## The problem
Locate each line in the records containing "swatch". Copy it.

Segment Start: Exercise input

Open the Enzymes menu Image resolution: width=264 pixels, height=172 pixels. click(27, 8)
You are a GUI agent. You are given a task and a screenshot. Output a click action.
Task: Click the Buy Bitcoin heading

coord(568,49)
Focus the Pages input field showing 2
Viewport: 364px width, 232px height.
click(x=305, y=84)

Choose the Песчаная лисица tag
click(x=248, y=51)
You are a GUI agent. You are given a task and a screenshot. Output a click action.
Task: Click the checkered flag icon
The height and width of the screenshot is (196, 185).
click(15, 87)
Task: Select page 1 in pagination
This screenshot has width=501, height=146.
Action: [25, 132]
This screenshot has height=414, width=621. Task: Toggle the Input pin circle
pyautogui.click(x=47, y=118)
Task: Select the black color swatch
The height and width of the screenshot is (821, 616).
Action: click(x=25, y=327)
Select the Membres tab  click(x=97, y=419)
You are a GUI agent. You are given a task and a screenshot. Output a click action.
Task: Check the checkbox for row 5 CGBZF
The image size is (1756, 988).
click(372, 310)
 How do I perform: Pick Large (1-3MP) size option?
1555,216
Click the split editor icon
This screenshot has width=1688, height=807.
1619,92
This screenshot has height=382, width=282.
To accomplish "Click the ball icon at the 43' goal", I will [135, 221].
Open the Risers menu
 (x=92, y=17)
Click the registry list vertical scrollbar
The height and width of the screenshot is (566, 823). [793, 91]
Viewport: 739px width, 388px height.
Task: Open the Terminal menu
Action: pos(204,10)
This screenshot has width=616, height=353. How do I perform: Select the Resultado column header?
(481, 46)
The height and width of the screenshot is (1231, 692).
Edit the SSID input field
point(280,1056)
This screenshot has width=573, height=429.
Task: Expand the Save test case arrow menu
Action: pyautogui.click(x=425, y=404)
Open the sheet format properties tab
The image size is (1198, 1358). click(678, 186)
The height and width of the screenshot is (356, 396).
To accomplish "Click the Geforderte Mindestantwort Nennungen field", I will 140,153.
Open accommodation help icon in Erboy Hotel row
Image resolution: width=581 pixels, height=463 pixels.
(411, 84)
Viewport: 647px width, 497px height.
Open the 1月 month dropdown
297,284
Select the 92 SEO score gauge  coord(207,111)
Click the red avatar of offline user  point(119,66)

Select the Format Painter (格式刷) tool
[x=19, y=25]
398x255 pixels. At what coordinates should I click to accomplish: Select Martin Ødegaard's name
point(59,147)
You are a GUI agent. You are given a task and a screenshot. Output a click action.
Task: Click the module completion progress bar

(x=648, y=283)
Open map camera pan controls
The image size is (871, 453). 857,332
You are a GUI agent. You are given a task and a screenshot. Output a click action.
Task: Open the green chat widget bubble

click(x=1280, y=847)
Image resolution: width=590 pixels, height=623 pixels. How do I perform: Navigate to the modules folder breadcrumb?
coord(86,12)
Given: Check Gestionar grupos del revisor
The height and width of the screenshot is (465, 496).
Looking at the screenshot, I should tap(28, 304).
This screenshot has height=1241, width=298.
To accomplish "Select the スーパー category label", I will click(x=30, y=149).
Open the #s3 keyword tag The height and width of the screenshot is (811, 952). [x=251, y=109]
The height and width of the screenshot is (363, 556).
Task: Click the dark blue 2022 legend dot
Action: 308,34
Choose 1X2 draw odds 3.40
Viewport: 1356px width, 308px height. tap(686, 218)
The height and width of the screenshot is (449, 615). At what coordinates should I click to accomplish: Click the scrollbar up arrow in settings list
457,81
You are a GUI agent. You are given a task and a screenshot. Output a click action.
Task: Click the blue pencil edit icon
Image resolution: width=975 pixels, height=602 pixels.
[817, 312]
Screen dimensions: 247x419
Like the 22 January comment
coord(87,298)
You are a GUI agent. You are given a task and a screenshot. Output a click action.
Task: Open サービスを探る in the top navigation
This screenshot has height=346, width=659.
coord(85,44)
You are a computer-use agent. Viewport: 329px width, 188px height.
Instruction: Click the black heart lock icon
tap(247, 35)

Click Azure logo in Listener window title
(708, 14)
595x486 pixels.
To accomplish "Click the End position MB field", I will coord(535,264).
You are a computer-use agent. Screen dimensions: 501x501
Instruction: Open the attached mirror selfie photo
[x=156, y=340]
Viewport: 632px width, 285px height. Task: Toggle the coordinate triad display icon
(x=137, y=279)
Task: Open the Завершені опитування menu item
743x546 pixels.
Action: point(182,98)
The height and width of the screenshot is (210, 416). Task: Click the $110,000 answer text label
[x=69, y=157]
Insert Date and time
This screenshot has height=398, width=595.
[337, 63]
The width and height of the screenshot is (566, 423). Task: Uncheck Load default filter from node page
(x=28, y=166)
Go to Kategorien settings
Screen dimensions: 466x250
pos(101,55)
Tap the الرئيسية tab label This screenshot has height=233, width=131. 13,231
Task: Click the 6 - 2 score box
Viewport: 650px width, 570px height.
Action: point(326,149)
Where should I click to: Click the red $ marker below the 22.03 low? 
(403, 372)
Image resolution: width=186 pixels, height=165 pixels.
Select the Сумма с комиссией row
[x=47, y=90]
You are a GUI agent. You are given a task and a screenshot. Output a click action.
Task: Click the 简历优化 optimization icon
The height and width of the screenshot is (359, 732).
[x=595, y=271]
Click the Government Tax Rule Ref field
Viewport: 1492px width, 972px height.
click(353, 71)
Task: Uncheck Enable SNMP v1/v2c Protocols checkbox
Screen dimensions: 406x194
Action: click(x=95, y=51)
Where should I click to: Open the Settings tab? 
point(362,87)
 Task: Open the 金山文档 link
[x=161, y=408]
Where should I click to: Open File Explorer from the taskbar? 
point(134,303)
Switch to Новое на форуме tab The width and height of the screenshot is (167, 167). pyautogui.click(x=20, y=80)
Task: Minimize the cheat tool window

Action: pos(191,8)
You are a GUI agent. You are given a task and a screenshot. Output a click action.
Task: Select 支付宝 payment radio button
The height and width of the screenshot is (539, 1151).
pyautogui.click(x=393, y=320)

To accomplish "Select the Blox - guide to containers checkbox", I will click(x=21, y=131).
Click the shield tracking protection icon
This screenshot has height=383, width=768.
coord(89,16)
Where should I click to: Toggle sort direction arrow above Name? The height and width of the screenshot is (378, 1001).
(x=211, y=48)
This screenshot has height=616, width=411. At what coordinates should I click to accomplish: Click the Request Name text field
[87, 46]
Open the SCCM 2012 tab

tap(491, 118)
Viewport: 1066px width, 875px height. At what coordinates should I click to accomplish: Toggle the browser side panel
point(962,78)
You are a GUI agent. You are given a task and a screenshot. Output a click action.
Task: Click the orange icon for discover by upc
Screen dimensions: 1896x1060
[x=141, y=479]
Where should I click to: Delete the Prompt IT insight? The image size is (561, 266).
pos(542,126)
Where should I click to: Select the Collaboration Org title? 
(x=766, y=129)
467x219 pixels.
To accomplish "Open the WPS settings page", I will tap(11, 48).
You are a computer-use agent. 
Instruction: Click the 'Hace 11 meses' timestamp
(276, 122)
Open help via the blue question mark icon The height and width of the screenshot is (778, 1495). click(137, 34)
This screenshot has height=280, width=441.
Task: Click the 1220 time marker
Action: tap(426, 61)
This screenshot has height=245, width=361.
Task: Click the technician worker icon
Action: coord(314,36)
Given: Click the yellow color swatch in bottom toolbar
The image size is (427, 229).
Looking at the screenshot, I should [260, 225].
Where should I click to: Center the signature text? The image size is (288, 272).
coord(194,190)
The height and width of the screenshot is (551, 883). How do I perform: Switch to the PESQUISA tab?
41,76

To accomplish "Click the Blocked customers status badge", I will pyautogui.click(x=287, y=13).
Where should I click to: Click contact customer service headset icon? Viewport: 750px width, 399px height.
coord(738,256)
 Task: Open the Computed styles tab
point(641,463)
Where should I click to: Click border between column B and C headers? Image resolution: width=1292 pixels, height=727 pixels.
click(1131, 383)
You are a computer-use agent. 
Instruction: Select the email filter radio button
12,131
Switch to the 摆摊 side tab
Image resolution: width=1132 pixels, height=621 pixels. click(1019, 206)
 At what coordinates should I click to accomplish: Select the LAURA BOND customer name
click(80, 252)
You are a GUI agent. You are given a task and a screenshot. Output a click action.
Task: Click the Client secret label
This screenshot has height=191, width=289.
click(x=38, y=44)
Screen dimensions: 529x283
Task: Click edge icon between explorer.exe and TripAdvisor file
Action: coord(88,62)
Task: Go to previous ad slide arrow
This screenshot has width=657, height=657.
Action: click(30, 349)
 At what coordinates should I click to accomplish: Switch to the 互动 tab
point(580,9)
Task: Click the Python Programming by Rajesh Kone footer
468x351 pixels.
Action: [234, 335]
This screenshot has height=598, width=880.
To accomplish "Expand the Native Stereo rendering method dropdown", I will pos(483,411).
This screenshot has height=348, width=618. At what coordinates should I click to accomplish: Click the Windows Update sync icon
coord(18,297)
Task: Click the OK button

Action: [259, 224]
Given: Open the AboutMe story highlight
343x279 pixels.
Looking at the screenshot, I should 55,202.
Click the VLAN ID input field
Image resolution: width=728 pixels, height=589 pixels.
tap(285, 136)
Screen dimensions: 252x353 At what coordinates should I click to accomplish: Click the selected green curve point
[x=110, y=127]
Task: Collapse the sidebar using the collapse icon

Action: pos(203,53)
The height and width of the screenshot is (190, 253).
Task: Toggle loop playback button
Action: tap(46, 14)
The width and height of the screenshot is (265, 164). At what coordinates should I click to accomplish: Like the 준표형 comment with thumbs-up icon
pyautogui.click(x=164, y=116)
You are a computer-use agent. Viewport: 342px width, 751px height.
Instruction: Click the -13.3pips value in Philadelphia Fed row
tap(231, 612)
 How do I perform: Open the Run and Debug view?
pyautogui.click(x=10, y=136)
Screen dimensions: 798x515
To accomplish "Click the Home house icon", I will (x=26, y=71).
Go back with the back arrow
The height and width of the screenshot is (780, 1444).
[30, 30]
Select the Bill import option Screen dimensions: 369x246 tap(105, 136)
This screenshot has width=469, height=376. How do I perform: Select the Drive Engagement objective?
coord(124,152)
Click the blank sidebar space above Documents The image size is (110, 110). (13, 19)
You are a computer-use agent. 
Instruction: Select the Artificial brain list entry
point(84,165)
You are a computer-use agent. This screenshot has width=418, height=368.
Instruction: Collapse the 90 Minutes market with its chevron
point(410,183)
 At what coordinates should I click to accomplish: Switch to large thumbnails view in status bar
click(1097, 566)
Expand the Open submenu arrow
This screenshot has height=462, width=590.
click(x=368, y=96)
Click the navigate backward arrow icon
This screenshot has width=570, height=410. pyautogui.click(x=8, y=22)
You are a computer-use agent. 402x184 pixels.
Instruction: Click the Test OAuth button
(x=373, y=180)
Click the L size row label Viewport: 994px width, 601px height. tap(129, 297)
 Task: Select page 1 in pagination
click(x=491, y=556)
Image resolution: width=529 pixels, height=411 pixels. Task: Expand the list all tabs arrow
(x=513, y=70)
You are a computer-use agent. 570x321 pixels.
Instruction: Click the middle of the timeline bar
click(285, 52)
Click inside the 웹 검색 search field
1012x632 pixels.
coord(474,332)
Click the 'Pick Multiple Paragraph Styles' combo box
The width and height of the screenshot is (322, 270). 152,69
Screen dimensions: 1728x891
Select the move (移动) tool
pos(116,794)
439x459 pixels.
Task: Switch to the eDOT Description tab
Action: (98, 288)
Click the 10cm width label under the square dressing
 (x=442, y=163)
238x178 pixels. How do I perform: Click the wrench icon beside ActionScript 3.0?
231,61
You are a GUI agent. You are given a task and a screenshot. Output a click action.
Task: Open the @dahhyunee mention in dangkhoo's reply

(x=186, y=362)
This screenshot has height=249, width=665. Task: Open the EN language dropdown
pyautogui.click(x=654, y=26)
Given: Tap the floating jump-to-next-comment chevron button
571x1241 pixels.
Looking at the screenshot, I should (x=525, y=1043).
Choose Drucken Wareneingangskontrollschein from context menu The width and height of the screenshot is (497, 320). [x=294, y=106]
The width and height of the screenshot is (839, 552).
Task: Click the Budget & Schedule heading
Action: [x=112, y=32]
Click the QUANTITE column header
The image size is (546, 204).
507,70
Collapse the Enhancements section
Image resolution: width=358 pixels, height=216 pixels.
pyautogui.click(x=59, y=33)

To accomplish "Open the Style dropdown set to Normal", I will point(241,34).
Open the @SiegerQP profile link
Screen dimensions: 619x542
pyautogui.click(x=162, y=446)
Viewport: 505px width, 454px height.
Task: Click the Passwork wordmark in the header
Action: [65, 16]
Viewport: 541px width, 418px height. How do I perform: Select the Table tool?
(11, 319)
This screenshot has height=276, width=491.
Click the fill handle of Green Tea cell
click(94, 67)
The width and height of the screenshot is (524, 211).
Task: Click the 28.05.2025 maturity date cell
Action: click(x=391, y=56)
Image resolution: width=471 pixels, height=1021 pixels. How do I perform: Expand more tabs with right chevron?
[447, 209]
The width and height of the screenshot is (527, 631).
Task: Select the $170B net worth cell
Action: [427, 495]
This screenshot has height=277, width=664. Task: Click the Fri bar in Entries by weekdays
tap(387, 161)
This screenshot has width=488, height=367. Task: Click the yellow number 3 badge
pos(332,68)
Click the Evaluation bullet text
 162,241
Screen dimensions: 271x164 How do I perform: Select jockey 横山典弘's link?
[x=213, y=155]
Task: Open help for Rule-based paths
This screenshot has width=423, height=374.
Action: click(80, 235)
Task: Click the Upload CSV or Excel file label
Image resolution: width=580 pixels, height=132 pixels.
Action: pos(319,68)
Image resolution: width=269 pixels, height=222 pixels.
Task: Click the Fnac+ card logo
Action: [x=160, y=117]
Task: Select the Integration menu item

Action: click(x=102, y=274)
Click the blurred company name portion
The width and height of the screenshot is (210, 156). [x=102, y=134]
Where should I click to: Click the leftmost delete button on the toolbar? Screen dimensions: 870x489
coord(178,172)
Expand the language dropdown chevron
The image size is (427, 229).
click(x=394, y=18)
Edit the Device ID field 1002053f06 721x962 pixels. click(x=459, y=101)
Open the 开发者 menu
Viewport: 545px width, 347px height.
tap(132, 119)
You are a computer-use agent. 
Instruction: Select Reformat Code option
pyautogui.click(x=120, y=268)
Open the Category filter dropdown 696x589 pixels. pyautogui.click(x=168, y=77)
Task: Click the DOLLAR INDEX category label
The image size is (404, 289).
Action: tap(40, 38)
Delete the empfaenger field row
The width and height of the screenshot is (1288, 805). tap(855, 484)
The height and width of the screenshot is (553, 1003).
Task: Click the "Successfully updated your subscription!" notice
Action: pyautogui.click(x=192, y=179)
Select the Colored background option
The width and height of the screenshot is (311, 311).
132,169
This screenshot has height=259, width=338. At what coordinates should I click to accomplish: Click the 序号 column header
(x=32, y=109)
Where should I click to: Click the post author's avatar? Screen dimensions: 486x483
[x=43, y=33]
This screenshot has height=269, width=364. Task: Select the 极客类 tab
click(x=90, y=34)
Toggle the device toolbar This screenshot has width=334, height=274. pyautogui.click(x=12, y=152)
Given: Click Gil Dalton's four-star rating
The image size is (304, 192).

Segment End: Exercise input

## Completed task
Task: Select the black color swatch
Given: Click the yellow color swatch in bottom toolbar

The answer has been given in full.